» THE PROBLEM: Reproduce the following lines word for word.

BEGIN DATASET EXCERPTS

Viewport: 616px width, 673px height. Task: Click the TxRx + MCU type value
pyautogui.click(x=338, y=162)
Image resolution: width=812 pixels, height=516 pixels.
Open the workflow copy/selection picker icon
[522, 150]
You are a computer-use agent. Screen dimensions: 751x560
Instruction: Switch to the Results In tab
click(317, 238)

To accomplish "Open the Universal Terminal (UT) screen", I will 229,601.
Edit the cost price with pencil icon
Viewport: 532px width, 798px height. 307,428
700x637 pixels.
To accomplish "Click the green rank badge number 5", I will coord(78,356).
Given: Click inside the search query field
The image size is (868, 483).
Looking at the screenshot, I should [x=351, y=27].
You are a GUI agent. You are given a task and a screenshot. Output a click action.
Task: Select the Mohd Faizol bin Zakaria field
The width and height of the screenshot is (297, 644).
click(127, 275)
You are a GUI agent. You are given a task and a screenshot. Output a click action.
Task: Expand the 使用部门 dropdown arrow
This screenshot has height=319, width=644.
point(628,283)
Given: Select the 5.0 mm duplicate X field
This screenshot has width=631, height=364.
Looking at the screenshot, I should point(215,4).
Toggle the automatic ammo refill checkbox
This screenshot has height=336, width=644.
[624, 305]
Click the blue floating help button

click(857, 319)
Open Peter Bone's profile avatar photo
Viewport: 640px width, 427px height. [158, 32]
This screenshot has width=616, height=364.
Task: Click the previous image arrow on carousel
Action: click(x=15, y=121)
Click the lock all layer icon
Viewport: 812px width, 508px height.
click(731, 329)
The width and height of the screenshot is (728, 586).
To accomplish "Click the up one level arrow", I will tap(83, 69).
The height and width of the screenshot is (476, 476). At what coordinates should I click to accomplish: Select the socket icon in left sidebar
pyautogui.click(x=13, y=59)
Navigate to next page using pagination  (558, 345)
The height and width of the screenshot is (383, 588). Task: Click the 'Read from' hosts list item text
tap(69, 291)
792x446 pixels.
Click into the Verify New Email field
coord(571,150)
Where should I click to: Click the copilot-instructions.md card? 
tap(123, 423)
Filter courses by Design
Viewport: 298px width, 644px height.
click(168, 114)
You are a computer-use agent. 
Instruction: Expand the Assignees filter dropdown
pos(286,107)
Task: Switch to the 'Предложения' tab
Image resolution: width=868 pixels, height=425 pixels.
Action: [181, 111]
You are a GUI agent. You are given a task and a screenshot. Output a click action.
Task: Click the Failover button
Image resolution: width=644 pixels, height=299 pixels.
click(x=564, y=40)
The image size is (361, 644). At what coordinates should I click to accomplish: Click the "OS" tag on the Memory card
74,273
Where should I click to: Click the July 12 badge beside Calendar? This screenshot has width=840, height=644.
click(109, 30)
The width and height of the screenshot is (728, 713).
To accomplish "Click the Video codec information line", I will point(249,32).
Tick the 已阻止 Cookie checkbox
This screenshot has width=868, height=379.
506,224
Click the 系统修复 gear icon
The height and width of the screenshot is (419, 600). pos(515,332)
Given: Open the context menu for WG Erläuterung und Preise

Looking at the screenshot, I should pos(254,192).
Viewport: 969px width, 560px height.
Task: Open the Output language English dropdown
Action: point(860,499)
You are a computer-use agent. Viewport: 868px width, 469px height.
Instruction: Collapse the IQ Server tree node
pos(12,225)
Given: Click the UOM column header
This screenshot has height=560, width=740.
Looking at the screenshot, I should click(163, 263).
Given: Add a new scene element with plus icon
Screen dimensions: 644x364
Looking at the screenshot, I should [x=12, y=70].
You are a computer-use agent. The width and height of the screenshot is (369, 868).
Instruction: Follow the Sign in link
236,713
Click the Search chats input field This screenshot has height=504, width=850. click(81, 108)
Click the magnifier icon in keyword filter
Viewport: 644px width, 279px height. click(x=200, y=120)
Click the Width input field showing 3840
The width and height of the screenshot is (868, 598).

END DATASET EXCERPTS

» REPLY:
Viewport: 616px width, 673px height. Task: Click the TxRx + MCU type value
pyautogui.click(x=338, y=162)
Image resolution: width=812 pixels, height=516 pixels.
Open the workflow copy/selection picker icon
[522, 150]
You are a computer-use agent. Screen dimensions: 751x560
Instruction: Switch to the Results In tab
click(317, 238)

To accomplish "Open the Universal Terminal (UT) screen", I will 229,601.
Edit the cost price with pencil icon
Viewport: 532px width, 798px height. 307,428
700x637 pixels.
To accomplish "Click the green rank badge number 5", I will coord(78,356).
Given: Click inside the search query field
The image size is (868, 483).
Looking at the screenshot, I should [x=351, y=27].
You are a GUI agent. You are given a task and a screenshot. Output a click action.
Task: Select the Mohd Faizol bin Zakaria field
The width and height of the screenshot is (297, 644).
click(127, 275)
You are a GUI agent. You are given a task and a screenshot. Output a click action.
Task: Expand the 使用部门 dropdown arrow
This screenshot has height=319, width=644.
point(628,283)
Given: Select the 5.0 mm duplicate X field
This screenshot has width=631, height=364.
Looking at the screenshot, I should point(215,4).
Toggle the automatic ammo refill checkbox
This screenshot has height=336, width=644.
[624, 305]
Click the blue floating help button

click(857, 319)
Open Peter Bone's profile avatar photo
Viewport: 640px width, 427px height. [158, 32]
This screenshot has width=616, height=364.
Task: Click the previous image arrow on carousel
Action: click(x=15, y=121)
Click the lock all layer icon
Viewport: 812px width, 508px height.
click(731, 329)
The width and height of the screenshot is (728, 586).
To accomplish "Click the up one level arrow", I will tap(83, 69).
The height and width of the screenshot is (476, 476). At what coordinates should I click to accomplish: Select the socket icon in left sidebar
pyautogui.click(x=13, y=59)
Navigate to next page using pagination  (558, 345)
The height and width of the screenshot is (383, 588). Task: Click the 'Read from' hosts list item text
tap(69, 291)
792x446 pixels.
Click into the Verify New Email field
coord(571,150)
Where should I click to: Click the copilot-instructions.md card? 
tap(123, 423)
Filter courses by Design
Viewport: 298px width, 644px height.
click(168, 114)
You are a computer-use agent. 
Instruction: Expand the Assignees filter dropdown
pos(286,107)
Task: Switch to the 'Предложения' tab
Image resolution: width=868 pixels, height=425 pixels.
Action: [181, 111]
You are a GUI agent. You are given a task and a screenshot. Output a click action.
Task: Click the Failover button
Image resolution: width=644 pixels, height=299 pixels.
click(x=564, y=40)
The image size is (361, 644). At what coordinates should I click to accomplish: Click the "OS" tag on the Memory card
74,273
Where should I click to: Click the July 12 badge beside Calendar? This screenshot has width=840, height=644.
click(109, 30)
The width and height of the screenshot is (728, 713).
To accomplish "Click the Video codec information line", I will point(249,32).
Tick the 已阻止 Cookie checkbox
This screenshot has width=868, height=379.
506,224
Click the 系统修复 gear icon
The height and width of the screenshot is (419, 600). pos(515,332)
Given: Open the context menu for WG Erläuterung und Preise

Looking at the screenshot, I should pos(254,192).
Viewport: 969px width, 560px height.
Task: Open the Output language English dropdown
Action: point(860,499)
You are a computer-use agent. Viewport: 868px width, 469px height.
Instruction: Collapse the IQ Server tree node
pos(12,225)
Given: Click the UOM column header
This screenshot has height=560, width=740.
Looking at the screenshot, I should click(163, 263).
Given: Add a new scene element with plus icon
Screen dimensions: 644x364
Looking at the screenshot, I should [x=12, y=70].
You are a computer-use agent. The width and height of the screenshot is (369, 868).
Instruction: Follow the Sign in link
236,713
Click the Search chats input field This screenshot has height=504, width=850. click(81, 108)
Click the magnifier icon in keyword filter
Viewport: 644px width, 279px height. click(x=200, y=120)
Click the Width input field showing 3840
The width and height of the screenshot is (868, 598).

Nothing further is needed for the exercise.